* [Document section]

=====

The default route is sufficient for most applications. It conveniently maps the first two path segments to controller and action. So http://example.com/photo/view maps to the PhotoController::viewAction(). Also, the action is optional, and if omitted will default to index. Therefore, http://example.com/photo will map to PhotoController::indexAction(). There are other scenarios that are helpful to be familiar with.
Now the easiest way to support short URLs is to add a route that will match any alphanumeric characters and route that to the desired destination. That could look something like this:
$router = Zend_Controller_Front::getInstance()->getRouter();
$router->addRoute('photo', new Zend_Controller_Router_Route(':shortid', array(
'controller' => 'photo',
'action' => 'view'
), array(
'shortid' => '[0-9a-zA-Z]+'
)));
The side effect, however, is that there's no longer a distinction between a short URL such as "http://example.com/1hF" and "http://example.com/photo". Since "photo" could be a base62 encoded number (in fact, it would be the number 373,554,054). This can be worked around if you make all other URLs specify both the controller and action explicitly, so you'd use "http://example.com/photo/index" to ensure that the short URL route doesn't match.
Then, in your controller's action, you'd handle the request using the short URL:
class PhotoController extends Zend_Controller_Action
{
public function viewAction()
{
if ($shortId = $this->_getParam('shortid')) {
$id = Integer::decode($shortId);
}
// rest of the logic to view the photo here, using $id.
}
}
This technique may not always apply, however, since you might already have a larger application that has all kinds of links that you can't just change to make this short URL thing work.
Another technique is to modify short URL a bit so they're more easily recognizable as such. I did that for one application by sacrificing one extra character. I just prefixed all the short IDs with an upper case "S". So you'd have a URL such as http://example.com/S4c92. This works since normally the URLs are all lower-case anyway:
$routes['twitter-pics'] = new Zend_Controller_Router_Route_Regex(
'(?-i)S([\w\d]+)',
array('controller' => 'photos',
'action' => 'view'),
array('shortid' => 1),
'/%s'
);
Note that this is a regular expression based route. The (?-i) turns off case insensitivity. I still wasn't happy with this approach, because the action still needs to explicitly handle that 'shortid' variable.
Using a Custom Route
I wanted everything encapsulated in the route, so I wrote a custom route class.

=====

* [Records]
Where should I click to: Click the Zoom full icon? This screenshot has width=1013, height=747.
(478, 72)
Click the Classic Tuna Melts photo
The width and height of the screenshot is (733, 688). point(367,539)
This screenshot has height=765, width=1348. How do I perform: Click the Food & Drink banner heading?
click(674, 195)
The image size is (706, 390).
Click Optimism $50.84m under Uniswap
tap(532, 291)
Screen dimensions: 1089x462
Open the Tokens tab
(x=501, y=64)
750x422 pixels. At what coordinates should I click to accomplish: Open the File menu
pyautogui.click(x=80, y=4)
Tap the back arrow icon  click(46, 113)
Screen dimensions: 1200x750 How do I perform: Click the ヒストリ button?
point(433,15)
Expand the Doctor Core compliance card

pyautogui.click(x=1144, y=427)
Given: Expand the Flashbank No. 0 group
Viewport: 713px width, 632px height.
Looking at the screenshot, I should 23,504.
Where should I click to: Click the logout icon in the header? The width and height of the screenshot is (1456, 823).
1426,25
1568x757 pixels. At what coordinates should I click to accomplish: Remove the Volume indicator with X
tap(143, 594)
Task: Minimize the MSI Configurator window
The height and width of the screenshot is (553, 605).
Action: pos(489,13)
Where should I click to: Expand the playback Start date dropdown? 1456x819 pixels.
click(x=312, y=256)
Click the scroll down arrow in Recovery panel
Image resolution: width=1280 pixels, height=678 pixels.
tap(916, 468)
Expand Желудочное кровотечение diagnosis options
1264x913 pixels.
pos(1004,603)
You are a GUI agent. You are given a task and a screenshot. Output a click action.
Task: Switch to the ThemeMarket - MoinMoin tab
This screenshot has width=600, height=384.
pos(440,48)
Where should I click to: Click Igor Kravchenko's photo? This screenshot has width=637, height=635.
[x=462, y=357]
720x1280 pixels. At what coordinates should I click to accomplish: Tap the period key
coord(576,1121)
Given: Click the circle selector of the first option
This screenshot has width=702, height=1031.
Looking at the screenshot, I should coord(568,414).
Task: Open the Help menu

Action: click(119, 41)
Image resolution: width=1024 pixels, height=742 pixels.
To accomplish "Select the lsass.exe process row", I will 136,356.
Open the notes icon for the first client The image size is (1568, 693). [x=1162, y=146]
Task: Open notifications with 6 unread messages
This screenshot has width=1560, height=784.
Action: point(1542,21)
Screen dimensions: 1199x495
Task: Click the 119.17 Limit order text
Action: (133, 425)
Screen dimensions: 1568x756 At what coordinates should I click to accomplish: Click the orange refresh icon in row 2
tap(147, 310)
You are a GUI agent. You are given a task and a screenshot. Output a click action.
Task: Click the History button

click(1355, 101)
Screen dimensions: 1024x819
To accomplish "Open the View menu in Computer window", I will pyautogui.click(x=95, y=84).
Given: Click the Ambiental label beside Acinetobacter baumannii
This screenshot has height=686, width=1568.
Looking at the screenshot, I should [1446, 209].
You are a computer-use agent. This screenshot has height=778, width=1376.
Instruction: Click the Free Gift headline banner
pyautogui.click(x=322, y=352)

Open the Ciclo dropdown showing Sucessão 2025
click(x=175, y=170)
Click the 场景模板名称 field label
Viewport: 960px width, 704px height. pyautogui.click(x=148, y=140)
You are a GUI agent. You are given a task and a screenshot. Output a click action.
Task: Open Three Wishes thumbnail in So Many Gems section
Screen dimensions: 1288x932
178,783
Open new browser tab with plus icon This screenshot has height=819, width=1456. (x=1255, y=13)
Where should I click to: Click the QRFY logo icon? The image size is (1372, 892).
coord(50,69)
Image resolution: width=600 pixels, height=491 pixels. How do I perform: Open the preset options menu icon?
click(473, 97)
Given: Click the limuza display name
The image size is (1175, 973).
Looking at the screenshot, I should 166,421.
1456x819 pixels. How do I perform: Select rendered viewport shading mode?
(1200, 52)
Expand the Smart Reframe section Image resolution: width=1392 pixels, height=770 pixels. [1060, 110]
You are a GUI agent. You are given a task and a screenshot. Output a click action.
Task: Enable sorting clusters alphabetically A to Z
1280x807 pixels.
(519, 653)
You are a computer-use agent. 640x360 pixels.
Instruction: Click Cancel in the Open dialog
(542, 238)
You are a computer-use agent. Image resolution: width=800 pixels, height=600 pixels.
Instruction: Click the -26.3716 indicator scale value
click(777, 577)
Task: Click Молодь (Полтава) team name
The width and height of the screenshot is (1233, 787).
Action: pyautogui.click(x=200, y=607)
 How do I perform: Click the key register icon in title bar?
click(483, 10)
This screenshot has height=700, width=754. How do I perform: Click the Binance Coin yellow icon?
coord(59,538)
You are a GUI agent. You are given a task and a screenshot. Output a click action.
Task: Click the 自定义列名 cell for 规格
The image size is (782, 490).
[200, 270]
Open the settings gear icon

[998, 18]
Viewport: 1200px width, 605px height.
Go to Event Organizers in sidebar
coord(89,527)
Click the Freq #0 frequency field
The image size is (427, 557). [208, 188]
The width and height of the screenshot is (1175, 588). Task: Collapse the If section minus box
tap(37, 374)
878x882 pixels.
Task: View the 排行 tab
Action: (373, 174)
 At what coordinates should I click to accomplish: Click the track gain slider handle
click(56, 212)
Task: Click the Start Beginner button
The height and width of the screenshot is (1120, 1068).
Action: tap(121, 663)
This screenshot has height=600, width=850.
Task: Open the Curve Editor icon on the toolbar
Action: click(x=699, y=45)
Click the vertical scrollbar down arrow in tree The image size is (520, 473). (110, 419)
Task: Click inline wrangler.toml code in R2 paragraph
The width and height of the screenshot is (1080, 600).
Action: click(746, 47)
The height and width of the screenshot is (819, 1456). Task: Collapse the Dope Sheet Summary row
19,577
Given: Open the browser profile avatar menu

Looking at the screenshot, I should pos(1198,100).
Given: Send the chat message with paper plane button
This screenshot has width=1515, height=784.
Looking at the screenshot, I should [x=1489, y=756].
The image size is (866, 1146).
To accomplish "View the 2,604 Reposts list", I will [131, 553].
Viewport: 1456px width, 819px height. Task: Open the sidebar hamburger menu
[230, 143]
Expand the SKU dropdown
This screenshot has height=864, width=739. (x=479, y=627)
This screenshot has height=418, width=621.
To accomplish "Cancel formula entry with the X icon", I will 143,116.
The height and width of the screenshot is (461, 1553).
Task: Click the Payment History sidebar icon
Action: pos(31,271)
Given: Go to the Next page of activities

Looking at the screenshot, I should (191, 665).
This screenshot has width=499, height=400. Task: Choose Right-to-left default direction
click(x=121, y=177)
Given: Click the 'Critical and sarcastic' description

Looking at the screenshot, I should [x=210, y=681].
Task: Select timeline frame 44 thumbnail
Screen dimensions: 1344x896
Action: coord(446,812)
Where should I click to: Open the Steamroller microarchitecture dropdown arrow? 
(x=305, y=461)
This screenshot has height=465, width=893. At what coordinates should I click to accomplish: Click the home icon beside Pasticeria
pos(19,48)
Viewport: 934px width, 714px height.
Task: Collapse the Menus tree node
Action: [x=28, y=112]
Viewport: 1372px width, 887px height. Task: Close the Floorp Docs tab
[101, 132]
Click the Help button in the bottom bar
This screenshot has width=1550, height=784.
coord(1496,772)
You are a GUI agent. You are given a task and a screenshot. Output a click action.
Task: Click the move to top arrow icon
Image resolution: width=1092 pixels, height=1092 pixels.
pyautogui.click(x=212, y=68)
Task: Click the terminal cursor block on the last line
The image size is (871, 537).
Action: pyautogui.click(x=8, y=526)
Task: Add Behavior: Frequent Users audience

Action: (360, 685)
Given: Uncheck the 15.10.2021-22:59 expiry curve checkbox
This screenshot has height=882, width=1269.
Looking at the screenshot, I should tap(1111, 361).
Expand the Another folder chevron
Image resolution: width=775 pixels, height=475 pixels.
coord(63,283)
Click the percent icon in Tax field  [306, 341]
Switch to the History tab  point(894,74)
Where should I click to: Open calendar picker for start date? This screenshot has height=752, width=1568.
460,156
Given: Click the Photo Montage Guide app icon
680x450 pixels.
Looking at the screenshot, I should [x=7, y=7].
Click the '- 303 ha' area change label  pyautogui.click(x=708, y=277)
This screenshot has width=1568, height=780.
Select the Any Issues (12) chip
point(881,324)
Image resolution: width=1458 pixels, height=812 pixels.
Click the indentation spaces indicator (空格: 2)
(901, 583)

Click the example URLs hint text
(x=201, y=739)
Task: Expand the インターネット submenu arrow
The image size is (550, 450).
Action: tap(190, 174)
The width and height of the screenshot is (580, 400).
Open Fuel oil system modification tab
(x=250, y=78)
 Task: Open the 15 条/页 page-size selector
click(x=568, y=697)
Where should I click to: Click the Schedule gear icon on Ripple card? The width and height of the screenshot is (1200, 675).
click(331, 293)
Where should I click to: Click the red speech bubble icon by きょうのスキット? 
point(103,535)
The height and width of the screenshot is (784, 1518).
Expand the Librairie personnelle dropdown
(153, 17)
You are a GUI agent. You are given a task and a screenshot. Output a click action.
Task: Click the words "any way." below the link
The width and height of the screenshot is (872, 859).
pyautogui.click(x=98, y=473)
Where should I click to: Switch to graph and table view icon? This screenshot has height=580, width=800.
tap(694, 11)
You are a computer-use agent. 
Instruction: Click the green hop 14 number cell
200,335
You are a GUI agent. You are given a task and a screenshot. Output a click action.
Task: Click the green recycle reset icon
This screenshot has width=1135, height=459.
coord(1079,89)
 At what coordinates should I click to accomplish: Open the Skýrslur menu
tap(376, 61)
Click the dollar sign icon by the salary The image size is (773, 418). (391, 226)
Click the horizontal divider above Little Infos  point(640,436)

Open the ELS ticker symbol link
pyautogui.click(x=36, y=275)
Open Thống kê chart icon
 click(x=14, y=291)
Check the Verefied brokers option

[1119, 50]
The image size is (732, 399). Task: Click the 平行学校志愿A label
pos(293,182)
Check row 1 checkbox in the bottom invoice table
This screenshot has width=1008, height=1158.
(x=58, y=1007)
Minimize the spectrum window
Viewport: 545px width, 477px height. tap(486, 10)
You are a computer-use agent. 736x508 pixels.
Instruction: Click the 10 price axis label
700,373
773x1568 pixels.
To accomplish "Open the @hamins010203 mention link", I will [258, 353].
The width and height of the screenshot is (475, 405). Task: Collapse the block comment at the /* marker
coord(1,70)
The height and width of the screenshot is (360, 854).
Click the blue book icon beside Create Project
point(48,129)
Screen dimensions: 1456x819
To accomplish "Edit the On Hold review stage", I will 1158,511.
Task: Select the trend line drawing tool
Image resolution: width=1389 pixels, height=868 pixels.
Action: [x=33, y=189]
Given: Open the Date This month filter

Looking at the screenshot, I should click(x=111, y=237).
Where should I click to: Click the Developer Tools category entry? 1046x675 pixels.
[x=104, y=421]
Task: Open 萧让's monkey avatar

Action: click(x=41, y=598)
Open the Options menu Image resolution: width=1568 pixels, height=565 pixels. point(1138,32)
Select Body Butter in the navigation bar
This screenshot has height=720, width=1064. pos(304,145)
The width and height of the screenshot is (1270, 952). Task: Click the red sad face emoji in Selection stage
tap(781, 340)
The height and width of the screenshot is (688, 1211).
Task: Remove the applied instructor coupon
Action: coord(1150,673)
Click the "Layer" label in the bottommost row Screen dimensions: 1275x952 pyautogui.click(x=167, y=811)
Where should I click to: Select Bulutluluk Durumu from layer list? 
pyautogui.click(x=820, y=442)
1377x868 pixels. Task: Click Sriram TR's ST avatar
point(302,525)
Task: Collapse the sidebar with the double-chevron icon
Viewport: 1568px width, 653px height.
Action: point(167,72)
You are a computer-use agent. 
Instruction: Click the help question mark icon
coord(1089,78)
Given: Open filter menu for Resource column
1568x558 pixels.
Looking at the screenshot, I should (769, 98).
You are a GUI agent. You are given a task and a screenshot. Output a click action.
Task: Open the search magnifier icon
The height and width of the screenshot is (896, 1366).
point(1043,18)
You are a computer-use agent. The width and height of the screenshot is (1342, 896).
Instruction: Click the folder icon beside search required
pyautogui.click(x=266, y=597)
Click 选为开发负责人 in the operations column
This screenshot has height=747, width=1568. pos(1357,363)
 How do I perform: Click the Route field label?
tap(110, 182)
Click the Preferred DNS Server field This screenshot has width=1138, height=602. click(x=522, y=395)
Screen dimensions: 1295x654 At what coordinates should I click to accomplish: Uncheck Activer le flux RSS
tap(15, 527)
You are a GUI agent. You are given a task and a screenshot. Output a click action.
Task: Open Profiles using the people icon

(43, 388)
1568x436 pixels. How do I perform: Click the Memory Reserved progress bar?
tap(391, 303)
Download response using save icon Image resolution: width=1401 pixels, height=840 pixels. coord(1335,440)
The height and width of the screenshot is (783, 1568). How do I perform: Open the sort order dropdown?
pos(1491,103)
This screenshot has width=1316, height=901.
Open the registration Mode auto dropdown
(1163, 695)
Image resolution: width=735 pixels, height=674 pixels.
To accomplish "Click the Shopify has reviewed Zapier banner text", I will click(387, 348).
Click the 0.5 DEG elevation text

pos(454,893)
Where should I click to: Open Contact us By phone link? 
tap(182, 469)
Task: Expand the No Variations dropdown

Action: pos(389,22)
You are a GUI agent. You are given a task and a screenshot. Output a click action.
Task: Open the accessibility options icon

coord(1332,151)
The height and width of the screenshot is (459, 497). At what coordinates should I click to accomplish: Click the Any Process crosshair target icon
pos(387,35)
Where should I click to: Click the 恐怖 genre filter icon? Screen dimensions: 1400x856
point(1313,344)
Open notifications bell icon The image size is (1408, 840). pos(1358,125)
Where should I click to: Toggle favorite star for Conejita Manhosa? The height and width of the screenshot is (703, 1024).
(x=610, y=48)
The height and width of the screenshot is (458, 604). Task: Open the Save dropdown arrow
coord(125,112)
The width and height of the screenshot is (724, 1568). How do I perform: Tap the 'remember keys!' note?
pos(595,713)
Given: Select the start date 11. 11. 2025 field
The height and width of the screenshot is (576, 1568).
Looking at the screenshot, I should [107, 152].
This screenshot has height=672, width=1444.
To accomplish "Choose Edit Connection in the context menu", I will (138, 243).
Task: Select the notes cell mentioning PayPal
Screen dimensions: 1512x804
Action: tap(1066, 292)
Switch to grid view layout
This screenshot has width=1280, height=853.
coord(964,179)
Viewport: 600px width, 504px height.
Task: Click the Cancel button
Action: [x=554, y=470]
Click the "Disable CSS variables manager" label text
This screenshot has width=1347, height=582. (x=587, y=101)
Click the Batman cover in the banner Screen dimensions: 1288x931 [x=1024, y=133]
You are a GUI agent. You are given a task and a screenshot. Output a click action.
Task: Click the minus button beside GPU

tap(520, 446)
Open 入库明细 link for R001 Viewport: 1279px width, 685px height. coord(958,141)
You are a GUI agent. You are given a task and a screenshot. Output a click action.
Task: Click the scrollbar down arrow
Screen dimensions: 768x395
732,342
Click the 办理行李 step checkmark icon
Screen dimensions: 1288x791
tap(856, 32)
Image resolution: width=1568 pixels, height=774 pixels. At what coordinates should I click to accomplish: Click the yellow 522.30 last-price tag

=====

* [Your goal] List every distinct example URL starting with "http://example.com" that appears in the routing excerpt above.

* [Correct answer]
- http://example.com/photo/view
- http://example.com/photo
- http://example.com/1hF
- http://example.com/photo/index
- http://example.com/S4c92